More than a thousand listed companies have not changed their audit firms in ten years, and an extended audit period easily breeds risks.

date
17/06/2026
Auditing is related to the public interest, and independence is the foundation of auditing. According to regulations, state-owned enterprises are not allowed to engage the same accounting firm for more than 8 years consecutively, and if necessary, the period may be extended to no more than 10 years, after which rotation must be conducted. For non-state-owned listed companies, there is no mandatory provision. Securities Times reporters have found that more than a thousand A-share listed companies have engaged the same accounting firm for continuous auditing for more than 10 years, with some service periods lasting for two or three decades.

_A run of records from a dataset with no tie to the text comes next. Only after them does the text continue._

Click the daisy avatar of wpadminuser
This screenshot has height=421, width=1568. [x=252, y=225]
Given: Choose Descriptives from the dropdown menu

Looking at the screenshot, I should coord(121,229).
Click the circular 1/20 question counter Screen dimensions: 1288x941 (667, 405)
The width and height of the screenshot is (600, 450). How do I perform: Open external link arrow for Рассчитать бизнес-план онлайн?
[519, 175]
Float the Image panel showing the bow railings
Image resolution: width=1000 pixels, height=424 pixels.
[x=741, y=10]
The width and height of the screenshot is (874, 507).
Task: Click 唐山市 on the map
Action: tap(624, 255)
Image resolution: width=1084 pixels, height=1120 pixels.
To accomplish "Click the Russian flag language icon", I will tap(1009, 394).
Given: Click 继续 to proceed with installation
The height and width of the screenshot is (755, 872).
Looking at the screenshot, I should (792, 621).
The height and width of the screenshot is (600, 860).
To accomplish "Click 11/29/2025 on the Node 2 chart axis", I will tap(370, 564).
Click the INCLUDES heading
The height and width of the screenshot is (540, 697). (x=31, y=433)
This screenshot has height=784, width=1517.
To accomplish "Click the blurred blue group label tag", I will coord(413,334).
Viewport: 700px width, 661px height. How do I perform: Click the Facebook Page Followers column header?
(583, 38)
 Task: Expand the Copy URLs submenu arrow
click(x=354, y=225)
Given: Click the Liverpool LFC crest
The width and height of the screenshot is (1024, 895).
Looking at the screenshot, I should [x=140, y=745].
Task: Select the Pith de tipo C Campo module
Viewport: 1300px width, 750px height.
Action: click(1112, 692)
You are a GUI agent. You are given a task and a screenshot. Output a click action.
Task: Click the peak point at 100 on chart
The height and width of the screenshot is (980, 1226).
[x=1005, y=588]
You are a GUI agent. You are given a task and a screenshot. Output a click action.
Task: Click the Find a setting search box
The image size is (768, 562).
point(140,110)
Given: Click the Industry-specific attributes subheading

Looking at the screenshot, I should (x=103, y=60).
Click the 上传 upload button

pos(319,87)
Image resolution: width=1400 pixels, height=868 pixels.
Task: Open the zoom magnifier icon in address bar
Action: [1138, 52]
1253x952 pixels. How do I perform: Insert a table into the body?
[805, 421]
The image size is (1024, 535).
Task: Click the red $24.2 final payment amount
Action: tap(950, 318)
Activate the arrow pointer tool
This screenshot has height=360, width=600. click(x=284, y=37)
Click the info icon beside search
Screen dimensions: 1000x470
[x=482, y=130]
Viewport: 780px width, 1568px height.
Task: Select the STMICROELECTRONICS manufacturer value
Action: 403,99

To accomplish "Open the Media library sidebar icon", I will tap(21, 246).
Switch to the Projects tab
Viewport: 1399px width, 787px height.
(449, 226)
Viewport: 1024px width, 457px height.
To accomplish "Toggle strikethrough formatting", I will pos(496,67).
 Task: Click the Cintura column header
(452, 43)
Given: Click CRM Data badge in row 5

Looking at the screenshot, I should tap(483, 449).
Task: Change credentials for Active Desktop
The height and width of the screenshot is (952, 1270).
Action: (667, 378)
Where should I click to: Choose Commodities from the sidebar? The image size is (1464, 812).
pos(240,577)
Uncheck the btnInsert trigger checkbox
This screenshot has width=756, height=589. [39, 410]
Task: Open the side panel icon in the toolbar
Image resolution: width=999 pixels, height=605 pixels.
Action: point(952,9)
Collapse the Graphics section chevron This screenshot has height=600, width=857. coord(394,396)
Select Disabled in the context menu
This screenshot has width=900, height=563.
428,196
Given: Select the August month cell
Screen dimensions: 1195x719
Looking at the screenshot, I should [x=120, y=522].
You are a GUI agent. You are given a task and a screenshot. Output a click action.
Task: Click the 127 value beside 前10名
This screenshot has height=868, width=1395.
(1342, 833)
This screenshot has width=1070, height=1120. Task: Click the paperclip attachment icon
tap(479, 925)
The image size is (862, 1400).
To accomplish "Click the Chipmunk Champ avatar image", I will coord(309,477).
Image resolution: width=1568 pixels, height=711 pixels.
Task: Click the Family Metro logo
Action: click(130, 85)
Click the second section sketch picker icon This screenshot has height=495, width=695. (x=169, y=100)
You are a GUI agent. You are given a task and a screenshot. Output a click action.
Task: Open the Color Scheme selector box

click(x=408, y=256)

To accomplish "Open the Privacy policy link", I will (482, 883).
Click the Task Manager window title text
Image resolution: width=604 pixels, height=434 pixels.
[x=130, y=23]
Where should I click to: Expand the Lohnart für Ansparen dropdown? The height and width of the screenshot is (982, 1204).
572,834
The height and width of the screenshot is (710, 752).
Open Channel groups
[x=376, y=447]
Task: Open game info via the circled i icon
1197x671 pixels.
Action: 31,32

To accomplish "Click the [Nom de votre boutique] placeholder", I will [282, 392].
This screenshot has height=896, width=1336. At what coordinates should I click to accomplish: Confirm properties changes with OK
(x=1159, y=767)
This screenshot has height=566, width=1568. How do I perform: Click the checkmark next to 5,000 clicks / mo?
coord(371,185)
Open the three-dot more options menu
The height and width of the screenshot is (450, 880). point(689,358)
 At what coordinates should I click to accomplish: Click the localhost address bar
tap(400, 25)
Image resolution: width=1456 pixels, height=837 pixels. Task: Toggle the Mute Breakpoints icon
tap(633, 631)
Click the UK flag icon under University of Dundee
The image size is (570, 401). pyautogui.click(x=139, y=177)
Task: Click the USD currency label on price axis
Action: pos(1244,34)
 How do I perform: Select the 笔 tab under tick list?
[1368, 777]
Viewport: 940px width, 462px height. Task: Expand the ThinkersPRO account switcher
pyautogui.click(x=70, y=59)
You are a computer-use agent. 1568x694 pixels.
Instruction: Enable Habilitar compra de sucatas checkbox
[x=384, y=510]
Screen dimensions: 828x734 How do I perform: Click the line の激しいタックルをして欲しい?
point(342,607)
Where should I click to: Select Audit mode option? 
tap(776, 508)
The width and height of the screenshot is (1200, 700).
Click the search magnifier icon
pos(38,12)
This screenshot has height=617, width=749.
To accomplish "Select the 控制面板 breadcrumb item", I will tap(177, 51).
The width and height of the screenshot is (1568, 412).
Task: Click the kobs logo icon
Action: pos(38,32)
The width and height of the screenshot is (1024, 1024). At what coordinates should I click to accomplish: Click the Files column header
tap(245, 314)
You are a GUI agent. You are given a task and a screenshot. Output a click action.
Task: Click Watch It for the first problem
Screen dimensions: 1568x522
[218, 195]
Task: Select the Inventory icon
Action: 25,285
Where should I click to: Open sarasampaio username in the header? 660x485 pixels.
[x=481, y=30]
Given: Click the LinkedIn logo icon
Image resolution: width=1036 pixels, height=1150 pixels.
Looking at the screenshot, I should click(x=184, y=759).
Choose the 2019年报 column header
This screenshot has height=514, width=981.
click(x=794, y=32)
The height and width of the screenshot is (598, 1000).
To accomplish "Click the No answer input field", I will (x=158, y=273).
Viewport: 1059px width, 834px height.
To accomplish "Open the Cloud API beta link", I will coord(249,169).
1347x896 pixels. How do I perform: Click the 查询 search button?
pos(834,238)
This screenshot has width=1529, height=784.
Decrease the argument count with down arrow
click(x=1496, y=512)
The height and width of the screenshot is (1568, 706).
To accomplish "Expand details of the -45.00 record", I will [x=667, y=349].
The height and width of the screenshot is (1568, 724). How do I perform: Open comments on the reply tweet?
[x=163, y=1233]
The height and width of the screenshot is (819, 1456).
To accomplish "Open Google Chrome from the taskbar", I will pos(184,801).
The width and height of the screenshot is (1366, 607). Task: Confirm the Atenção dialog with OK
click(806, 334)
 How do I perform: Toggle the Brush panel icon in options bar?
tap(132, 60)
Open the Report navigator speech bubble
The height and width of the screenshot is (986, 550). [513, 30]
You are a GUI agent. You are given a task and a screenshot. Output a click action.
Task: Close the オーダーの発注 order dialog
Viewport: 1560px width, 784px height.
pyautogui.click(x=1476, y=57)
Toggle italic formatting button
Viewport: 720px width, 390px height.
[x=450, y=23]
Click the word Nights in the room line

Standardizing auditing is a key element in the risk prevention and control of capital markets. The seemingly stable and efficient long-term cooperation model conceals deep-seated structural flaws. Many industry insiders believe that excessively long-term partnerships may gradually weaken the independence and constraining power of auditing. The industry contradictions caused by auditing terms are becoming increasingly prominent: long-term cooperation between auditing firms and companies may form vested interests, affecting the independence of auditing; however, simply "changing for the sake of change" can lead to fluctuations in financial report data and increased compliance costs for companies. In response to the current industry pain points, many industry insiders have proposed a hierarchical optimization plan based on market practices to balance the independence of auditing with the stability of capital market information disclosure.